Le Danemark, le pays où le travail est roi

Grâce à la fameuse « flexisécurité », le taux de chômage est tombé à 4,2 % au Danemark. Une situation enviable, qui n’est pas sans créer quelques tensions : le manque de main-d’oeuvre qualifiée justifie de nouvelles exigences à l’égard des chômeurs, et pousse les agences pour l’emploi à se montrer innovantes.

Trouver du personnel qualifié est devenu plus difficile. Le taux de chômage au Danemark est faible : 4,2 %, c’est trois fois rien ! », lance Brian Winther Almind, en reprenant la statistique officielle qui fait autorité dans le pays. Pour ce cadre supérieur de DSV, un des leaders européens dans l’organisation de transport et la logistique, il serait exagéré de parler de pénurie de main-d’oeuvre. On n’en est pas encore au niveau d’avant la crise financière de 2008, lorsque le taux de chômage avoisinait les 2,5 %… Mais on s’en rapproche doucement. Depuis la fin de l’hiver 2013, la courbe ne cesse de baisser.

« C’est une des raisons pour lesquelles nous avons implanté notre nouveau siège social un peu à l’écart », reprend ce grand gaillard, dans l’atrium ultra-lumineux du bâtiment en question, un gros cube bâti à une trentaine de kilomètres à l’ouest de la capitale danoise. « Ici, nous sommes presque à la campagne. C’est plus facile de trouver du monde que dans un rayon plus proche de Copenhague, où les entreprises se disputent tout le personnel disponible. De plus, il y a une université juste à côté d’ici, nous allons recruter des jeunes à la sortie. »

En Europe, le Danemark fait partie d’un club privilégié : celui des pays où le chômage n’est pas une obsession nationale. « Nous préférons ne pas utiliser le terme « plein-emploi », parce que vous trouverez toujours des gens qui sont à la recherche d’un travail », glisse Per Callesen, gouverneur à la Banque du Danemark. « Mais on peut affirmer que le marché du travail danois fonctionne presque à pleine capacité », précise-t-il dans son bureau couvert de lambris, donnant sur un canal de Copenhague. Depuis son siège dessiné dans les années 1960 par le célèbre architecte Arne Jacobsen, la banque centrale a tenu d’ailleurs à alerter l’opinion sur le phénomène. « Pour la première fois depuis la crise financière, le nombre des chômeurs est tombé à un niveau tel qu’une nouvelle baisse mettrait le marché du travail sous pression », constatait-elle dans un rapport trimestriel publié à la mi-septembre.

## Matériel présenté:
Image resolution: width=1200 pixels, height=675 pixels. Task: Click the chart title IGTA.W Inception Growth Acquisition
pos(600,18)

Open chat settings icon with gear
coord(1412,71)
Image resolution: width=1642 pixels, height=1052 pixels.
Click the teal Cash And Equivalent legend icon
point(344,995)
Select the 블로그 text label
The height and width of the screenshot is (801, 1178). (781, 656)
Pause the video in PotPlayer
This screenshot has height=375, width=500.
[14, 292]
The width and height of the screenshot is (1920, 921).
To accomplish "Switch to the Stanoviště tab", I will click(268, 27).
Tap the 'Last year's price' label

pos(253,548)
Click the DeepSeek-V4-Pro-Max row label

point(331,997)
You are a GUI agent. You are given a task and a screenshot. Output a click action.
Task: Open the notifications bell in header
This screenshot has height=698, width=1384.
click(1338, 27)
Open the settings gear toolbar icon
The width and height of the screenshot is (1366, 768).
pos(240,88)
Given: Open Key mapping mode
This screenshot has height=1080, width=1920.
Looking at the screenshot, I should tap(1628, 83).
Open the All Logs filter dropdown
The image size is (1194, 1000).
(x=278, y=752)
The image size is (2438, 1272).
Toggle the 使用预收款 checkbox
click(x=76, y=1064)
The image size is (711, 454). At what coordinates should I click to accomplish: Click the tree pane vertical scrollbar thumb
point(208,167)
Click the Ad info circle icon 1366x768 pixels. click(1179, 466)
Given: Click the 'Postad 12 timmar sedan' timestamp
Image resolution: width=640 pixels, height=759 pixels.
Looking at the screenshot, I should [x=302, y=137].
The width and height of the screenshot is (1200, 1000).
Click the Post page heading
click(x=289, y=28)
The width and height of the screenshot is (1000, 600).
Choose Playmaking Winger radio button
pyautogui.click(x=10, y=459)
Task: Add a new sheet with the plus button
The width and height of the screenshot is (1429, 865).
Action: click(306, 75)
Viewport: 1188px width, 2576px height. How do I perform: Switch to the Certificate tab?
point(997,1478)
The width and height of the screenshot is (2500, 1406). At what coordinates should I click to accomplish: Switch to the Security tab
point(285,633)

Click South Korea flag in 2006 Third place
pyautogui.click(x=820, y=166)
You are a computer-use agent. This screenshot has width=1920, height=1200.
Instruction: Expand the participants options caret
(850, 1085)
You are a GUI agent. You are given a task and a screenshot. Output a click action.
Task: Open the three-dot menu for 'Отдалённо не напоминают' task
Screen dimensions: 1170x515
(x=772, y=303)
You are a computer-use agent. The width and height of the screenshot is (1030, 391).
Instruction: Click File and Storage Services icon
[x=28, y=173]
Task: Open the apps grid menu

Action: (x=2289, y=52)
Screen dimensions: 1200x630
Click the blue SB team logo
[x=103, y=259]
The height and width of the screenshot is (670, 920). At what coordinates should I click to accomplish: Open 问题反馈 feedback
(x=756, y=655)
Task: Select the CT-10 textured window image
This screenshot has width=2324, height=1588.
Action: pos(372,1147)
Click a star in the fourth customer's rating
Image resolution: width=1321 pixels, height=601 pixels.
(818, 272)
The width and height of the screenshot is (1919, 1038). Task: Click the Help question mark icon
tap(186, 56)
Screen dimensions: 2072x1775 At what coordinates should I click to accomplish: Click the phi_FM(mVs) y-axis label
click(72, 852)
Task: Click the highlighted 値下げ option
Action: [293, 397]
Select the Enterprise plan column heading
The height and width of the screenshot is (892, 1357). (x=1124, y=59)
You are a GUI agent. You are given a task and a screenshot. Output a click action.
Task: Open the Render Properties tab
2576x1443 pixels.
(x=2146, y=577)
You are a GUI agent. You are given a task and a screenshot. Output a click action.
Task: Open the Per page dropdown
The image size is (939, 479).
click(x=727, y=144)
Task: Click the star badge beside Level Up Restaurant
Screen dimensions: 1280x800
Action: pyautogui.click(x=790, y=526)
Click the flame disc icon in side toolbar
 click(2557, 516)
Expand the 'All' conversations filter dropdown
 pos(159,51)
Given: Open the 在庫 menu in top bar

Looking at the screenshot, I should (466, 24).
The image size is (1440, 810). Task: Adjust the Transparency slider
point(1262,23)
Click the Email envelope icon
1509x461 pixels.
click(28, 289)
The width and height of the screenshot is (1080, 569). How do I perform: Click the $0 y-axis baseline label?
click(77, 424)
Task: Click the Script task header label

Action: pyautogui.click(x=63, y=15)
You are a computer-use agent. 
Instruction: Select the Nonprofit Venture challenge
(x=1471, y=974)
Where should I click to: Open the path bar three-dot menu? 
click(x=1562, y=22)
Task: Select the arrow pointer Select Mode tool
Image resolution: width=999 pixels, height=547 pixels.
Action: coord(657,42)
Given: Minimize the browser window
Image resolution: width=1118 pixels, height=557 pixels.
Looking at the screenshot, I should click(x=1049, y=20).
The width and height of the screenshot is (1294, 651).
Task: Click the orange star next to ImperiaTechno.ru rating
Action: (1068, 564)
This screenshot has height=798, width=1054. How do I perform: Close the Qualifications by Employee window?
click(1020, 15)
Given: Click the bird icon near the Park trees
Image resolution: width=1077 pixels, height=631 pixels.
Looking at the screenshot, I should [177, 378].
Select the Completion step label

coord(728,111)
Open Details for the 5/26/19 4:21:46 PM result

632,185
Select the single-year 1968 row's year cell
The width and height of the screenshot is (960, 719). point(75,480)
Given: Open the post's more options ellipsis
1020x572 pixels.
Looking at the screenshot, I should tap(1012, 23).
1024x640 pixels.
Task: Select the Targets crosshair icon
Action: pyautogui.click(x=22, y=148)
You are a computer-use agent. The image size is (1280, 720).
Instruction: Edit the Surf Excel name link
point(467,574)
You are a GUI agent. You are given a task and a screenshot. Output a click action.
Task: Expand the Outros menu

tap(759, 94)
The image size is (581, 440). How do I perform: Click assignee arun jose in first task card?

## Consignes:
A – Résumez le texte fourni en deux phrases, s'il vous plaît.
B – Relevez toutes les personnes nommées dans le texte fourni.

## Corrigé:
A – Grâce à la « flexisécurité », le taux de chômage au Danemark est tombé à 4,2 %, ce qui rend plus difficile le recrutement de personnel qualifié et pousse, par exemple, l'entreprise DSV à installer son nouveau siège à l'écart de Copenhague. Selon la Banque du Danemark, le marché du travail fonctionne presque à pleine capacité, et une nouvelle baisse du chômage le mettrait sous pression.

B – Brian Winther Almind, Per Callesen, Arne Jacobsen